*OBJECTIVE*
Which lines in the records below contain the string "value"? Pick out each one and copy it in full, treating uppercase and lowercase as different.

*INFORMATION PROVIDED*
========================================
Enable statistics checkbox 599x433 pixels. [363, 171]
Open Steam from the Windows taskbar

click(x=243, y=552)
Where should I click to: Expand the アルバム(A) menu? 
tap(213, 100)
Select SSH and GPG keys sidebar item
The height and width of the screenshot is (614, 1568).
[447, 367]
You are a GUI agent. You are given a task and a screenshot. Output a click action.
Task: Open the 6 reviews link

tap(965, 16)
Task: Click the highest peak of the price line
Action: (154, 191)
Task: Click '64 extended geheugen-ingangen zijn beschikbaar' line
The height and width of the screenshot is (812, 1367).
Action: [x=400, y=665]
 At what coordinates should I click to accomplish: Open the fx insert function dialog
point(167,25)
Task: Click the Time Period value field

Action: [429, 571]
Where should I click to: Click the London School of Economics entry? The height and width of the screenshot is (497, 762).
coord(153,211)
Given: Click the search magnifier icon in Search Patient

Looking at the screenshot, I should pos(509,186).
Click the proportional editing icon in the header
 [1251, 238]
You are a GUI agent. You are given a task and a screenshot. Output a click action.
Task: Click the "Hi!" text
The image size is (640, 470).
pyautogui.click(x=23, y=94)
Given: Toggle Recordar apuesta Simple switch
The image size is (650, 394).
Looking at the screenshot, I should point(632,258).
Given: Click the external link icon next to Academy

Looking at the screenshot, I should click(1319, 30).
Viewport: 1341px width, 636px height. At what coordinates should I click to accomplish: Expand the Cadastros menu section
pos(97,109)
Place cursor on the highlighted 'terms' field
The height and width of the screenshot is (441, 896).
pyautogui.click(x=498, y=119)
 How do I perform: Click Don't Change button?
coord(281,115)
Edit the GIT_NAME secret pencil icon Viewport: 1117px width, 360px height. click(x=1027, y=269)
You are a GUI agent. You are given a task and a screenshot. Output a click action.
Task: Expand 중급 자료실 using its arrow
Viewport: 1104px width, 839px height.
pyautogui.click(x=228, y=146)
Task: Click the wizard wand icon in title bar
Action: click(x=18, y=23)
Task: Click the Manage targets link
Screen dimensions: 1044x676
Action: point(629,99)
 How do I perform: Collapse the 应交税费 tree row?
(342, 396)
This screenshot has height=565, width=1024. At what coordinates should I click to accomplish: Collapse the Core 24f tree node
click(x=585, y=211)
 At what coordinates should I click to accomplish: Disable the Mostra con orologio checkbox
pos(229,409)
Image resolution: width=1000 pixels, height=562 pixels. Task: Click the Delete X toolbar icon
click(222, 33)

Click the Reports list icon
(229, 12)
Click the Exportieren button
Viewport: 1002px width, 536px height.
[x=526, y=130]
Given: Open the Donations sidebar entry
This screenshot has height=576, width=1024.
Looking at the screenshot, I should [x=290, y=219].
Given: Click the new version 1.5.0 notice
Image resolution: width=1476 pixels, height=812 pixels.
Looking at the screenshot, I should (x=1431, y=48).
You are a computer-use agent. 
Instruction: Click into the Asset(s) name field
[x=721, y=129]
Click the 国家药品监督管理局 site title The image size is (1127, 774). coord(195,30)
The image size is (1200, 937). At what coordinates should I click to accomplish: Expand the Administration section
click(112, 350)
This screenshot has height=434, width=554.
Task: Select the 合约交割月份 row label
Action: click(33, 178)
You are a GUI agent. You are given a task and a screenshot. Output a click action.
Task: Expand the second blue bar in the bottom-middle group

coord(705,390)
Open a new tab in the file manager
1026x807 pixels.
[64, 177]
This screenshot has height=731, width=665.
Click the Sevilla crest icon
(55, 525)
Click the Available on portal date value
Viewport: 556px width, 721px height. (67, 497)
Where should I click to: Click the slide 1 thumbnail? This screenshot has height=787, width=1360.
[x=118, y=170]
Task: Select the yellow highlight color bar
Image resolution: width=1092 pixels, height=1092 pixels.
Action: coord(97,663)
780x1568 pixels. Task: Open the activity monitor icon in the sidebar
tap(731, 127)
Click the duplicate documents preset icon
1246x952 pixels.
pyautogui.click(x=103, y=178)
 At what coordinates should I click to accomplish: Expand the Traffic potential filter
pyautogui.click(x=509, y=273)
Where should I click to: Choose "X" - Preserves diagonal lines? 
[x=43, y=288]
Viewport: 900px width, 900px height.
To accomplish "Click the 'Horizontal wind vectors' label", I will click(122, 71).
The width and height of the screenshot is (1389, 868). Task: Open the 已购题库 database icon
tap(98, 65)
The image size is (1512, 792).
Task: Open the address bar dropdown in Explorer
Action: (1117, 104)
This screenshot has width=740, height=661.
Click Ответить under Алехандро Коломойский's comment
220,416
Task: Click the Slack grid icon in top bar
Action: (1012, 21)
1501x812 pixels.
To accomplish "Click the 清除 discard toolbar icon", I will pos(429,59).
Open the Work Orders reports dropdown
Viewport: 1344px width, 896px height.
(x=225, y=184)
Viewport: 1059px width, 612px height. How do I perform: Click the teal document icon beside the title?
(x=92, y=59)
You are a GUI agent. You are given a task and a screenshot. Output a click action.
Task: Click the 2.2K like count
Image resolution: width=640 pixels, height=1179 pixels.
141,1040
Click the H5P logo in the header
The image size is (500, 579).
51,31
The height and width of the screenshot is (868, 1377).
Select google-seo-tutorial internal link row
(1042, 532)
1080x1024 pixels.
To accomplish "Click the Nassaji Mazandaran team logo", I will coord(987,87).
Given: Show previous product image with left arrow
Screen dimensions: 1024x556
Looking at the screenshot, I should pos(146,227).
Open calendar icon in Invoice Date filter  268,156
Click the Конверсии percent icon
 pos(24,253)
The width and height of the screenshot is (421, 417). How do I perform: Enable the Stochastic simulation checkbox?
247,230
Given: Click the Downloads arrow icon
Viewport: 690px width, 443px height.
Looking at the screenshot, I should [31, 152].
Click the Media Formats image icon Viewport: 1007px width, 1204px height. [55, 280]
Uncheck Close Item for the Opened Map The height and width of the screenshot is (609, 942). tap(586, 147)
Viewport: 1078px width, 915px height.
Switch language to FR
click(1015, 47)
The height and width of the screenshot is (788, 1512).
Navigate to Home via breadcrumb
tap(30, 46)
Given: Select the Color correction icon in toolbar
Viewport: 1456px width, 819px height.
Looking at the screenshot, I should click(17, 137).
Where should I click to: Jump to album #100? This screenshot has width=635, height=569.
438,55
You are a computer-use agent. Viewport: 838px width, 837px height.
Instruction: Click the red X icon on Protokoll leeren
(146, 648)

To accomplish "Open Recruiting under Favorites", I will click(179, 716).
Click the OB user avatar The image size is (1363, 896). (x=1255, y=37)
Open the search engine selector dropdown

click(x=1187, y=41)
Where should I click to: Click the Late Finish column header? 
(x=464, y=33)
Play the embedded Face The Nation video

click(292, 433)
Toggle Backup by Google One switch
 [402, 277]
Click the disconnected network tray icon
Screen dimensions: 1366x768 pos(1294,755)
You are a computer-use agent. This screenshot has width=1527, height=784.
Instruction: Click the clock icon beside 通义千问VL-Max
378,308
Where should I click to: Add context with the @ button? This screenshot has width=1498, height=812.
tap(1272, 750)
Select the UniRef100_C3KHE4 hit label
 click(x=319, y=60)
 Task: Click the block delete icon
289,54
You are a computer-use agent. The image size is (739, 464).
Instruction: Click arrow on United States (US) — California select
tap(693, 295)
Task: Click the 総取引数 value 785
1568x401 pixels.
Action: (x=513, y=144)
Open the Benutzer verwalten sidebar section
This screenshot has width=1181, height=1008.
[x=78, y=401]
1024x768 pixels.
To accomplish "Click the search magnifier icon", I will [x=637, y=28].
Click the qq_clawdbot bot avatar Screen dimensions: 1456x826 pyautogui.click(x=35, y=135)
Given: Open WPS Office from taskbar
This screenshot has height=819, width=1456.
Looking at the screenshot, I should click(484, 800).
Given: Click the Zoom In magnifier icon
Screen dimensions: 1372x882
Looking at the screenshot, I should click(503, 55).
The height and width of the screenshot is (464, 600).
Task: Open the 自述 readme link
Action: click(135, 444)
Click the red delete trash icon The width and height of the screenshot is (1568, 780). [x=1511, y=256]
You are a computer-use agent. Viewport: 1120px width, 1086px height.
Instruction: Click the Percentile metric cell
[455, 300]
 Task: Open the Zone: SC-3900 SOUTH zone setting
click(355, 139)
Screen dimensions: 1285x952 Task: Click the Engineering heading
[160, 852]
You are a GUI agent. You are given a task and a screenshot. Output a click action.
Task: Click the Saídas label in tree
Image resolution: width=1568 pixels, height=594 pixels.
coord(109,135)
========================================
*CORRECT ANSWER*
Task: Click the Time Period value field
Click the Available on portal date value
Task: Click the 総取引数 value 785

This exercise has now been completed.